→ **Texto fornecido**:
=======

Para Nuno Garoupa, um dos momentos em que Mesquita Nunes e os seus apoiantes estiveram pior foi o último Conselho Nacional, onde, contrariamente à esmagadora maioria do partido, não defendia o apoio à candidatura de Marcelo Rebelo de Sousa.

“Diga-se, em abono da verdade, que não se percebe muito bem a estratégia alternativa que propunha Adolfo Mesquita Nunes. Era candidatar-se em conjunto com a IL? Não estou a ver que cenário alternativo era esse. Acho que o CDS não teve relevância nenhuma nas Presidenciais, mas o CDS só podia apoiar Marcelo Rebelo de Sousa. Era um tiro no pé até porque com os resultados que teve a IL, o CDS, separado, provavelmente ainda tinha menos. A certa altura é criticar o Rodrigues dos Santos por criticar. É evidente que acho que ele não recuperou o CDS para os 10%, mas acho que ninguém consegue fazer esse trabalho. Assacar a ele essa responsabilidade acho que é de uma tremenda injustiça”, comenta.

Depois, há ainda a perspetiva de uma visão mais liberal que se espera de Adolfo Mesquita Nunes, caso este consiga chegar à liderança do partido, que mais uma vez coloca o CDS contra um dos novos partidos, neste caso a IL. “Não há espaço para dois partidos liberais”, vaticina Garoupa.

As autárquicas no final do ano

Com as autárquicas a acontecerem no final do ano, Ribeiro e Castro defende que deve ser a direção presidida por Francisco Rodrigues dos Santos a conduzir o partido nesse ato eleitoral e que o CDS deve assumir uma posição estratégica de aliado do PSD para tornar o mapa autárquico menos cor-de-rosa.

“O CDS tem de defender desde logo as suas câmaras, mas tem de ter um acordo político e estratégico com o PSD que, aliás, é um quadro estratégico que existe há vários anos, em vários círculos autárquicos. Mas tem que ter um objetivo claro, e que no meu entender já devia ter acontecido em 2017, a que eu chamei a 'estratégia do mapa cor-de-rosa': ver quais são as câmaras do Partido Socialista e procurar retirar ao PS e transferir para o espaço do PSD e do CDS aquelas que têm condições de ser ganhas pela qualidade das candidaturas, pela qualidade dos programas, por esgotamento dos atuais titulares. É muito importante que o PSD seja outra vez o partido com mais câmaras em Portugal e que não se repita o que aconteceu em 2013 e 2017, que antecipou a vitória da esquerda nas legislativas seguintes”, afirma.

=======

→ **Instrução 1**:
Responda a estas perguntas com base no texto fornecido:
(a) Segundo Nuno Garoupa, em que ocasião Mesquita Nunes e os seus apoiantes estiveram pior?
(b) Que partido é colocado contra o CDS pela visão mais liberal esperada de Adolfo Mesquita Nunes?
(c) Que nome dá Ribeiro e Castro à estratégia que, no seu entender, já devia ter acontecido em 2017?
→ **Instrução 2**:
Indique se cada afirmação está de acordo com o texto fornecido. Responda sim ou não e cite as palavras do texto que o determinam.
(a) Garoupa considera que o CDS teve grande relevância nas Presidenciais.
(b) Ribeiro e Castro defende que a direção presidida por Francisco Rodrigues dos Santos conduza o partido nas autárquicas.
(c) Garoupa entende que há lugar para dois partidos liberais.
→ **Instrução 3**:
Altere tudo o que vai desde "As autárquicas no" até "autárquico menos cor-de-rosa." no texto fornecido, trocando "autárquicas" por "eleições locais".

=======

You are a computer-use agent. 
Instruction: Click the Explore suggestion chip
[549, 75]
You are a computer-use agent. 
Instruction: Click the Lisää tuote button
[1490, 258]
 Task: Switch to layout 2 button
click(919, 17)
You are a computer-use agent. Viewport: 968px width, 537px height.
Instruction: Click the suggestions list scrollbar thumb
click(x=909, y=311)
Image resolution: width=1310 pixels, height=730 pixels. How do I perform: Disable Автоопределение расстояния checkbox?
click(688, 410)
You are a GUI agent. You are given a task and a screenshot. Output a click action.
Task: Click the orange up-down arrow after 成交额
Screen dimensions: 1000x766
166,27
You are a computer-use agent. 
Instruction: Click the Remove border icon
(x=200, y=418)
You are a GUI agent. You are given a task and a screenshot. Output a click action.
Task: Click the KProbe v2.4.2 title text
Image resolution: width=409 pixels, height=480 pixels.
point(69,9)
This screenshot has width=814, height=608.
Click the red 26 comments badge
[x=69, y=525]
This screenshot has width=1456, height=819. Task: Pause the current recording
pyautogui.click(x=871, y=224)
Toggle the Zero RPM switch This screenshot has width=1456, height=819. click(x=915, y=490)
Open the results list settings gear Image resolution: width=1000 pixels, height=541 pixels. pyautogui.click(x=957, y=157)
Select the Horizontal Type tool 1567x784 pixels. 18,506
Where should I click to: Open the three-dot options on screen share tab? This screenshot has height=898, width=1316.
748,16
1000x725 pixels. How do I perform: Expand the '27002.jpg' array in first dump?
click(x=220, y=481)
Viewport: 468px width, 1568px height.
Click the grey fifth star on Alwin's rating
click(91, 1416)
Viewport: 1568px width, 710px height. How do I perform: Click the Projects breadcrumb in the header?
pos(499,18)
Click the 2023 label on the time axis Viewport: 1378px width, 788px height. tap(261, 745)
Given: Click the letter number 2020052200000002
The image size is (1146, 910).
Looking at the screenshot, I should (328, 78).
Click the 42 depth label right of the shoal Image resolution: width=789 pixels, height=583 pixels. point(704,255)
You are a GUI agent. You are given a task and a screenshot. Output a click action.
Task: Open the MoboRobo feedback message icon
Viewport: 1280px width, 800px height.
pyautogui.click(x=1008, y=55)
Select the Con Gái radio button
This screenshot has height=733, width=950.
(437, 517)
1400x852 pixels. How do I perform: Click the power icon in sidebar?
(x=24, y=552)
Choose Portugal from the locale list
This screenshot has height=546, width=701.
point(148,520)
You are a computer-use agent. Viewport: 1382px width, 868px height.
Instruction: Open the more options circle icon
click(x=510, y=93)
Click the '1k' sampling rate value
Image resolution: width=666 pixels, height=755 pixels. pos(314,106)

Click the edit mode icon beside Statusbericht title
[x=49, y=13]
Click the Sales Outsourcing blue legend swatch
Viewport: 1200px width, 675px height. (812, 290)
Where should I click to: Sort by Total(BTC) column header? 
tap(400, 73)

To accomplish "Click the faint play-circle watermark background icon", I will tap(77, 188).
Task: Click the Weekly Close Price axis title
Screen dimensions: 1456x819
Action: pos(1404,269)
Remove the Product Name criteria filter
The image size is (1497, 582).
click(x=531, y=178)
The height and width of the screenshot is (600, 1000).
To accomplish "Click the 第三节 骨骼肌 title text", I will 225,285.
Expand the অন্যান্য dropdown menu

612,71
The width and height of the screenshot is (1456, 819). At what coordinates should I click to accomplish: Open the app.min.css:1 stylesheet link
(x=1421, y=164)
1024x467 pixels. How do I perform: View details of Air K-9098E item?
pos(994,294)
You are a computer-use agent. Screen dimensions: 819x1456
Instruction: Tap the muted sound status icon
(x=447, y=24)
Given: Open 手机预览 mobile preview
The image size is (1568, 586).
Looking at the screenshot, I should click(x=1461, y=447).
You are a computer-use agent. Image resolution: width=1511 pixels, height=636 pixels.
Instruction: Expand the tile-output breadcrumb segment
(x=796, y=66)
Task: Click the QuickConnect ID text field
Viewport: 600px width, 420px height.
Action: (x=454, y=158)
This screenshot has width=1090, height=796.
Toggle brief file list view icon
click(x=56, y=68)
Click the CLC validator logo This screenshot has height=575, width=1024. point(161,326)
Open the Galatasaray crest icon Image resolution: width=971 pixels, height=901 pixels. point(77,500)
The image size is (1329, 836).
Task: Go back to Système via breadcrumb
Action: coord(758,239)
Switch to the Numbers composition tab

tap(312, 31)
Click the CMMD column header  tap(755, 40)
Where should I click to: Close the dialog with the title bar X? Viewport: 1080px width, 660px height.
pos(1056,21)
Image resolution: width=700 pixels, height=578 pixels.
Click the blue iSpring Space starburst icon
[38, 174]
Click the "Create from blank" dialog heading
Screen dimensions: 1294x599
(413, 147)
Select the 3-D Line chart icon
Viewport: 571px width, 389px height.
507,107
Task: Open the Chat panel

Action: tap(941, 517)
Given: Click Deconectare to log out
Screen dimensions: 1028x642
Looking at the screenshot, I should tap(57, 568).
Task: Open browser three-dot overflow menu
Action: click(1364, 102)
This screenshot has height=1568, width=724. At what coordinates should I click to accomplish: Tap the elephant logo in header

=======

→ **Resposta 1**:
(a) No último Conselho Nacional.
(b) A IL.
(c) A "estratégia do mapa cor-de-rosa".

→ **Resposta 2**:
(a) Não: "Acho que o CDS não teve relevância nenhuma nas Presidenciais".
(b) Sim: "deve ser a direção presidida por Francisco Rodrigues dos Santos a conduzir o partido nesse ato eleitoral".
(c) Não: "Não há espaço para dois partidos liberais".

→ **Resposta 3**:
As eleições locais no final do ano

Com as eleições locais a acontecerem no final do ano, Ribeiro e Castro defende que deve ser a direção presidida por Francisco Rodrigues dos Santos a conduzir o partido nesse ato eleitoral e que o CDS deve assumir uma posição estratégica de aliado do PSD para tornar o mapa autárquico menos cor-de-rosa.